Novel ini menggunakan sudut pandang orang ketiga. Penulis begitu cerdas sehingga kita benar-benar dibawa "jalan-jalan" ke berbagai tempat seperti gunung, taman, hutan, bukit, pasar, dan juga rumah Barman bersama wanita muda yang menemaninya. Dengan penggunaan bahasa yang santai dan diksi yang mudah dipahami, maka boleh dikatakan bahwa buku ini bisa dibaca oleh berbagai kalangan. Cerita di dalam novel ini juga kaya akan perenungan-perenungan.
"Begitulah hidup, kita hilang entah ke mana. Tak diketahui." (Khotbah Di Atas Bukit, hlm.27)
Hidup dungu seperti ini adalah dosa, pikirnya. Orang-orang yang siang hari hilir mudik dan melepaskan hidup siang hari tanpa mengambil kebijaksanaan. Itu dosa, Nak. (Khotbah Di Atas Bukit, hlm.135)
Untuk apa memberi nama kalau sebenarnya kita hanyalah bagian dari sesuatu yang besar. (Khotbah Di Atas Bukit, hlm.137)
Alur cerita dalam novel ini terbilang susah ditebak. Jika dalam novel-novel tertentu kita kerap melompati halaman yang isinya mudah ditebak, maka hal tersebut tidak berlaku saat kita membaca novel karya Kuntowijoyo ini. Agaknya butuh keheningan dan kefokusan yang ekstra untuk bisa memahami keseluruhan isi ncerita.
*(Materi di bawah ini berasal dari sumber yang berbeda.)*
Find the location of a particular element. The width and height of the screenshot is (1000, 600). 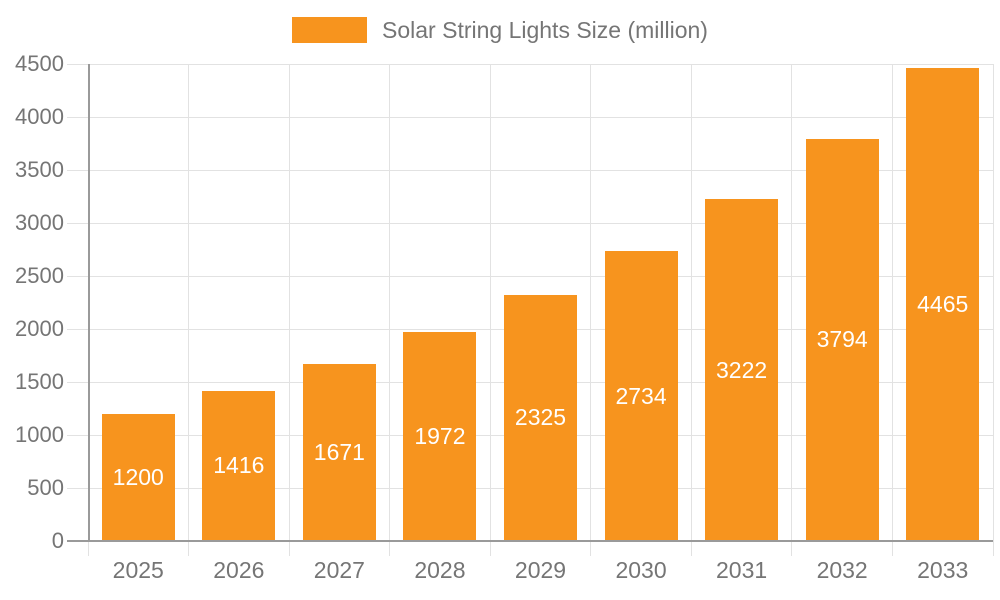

Kelemahan di buku ini yaitu perihal penguatan karakter dalam setiap tokoh. Penulis tidak memaparkan secara jelas bagaimana tokoh-tokoh ini "mengemban" tugasnya masing-masing dalam cerita. Untuk beberapa bagian, mungkin pembaca akan sedikit mengalami kebingungan sebab dalam sebuah pristiwa, penulis tidak menjelaskan sebab-akibat.
Misalnya saja dalam kematian Humam, seorang pria tua yang kedatangannya kerap mengganggu pikiran Barman, sang tokoh utama yang diceritakan dalam novel ini. Juga tentang kepergian Popi setelah kematian Barman terkesan aneh dan membingungkan. Tidak dijelaskan mengapa Popi yang selama menemani Barman sehingga melupakan masa lalunya yang suram harus kembali lagi ke masa lalunya itu.
Di akhir cerita, pembaca harus mampu menjaga pikiran agar tetap waras. Jalan pikiran Barman yang naif tidak hanya mampu menghipnotis orang-orang di pasar, di bukit, di hutan, di rumah Humam, tapi juga mampu mengacaukan pikiran pembaca.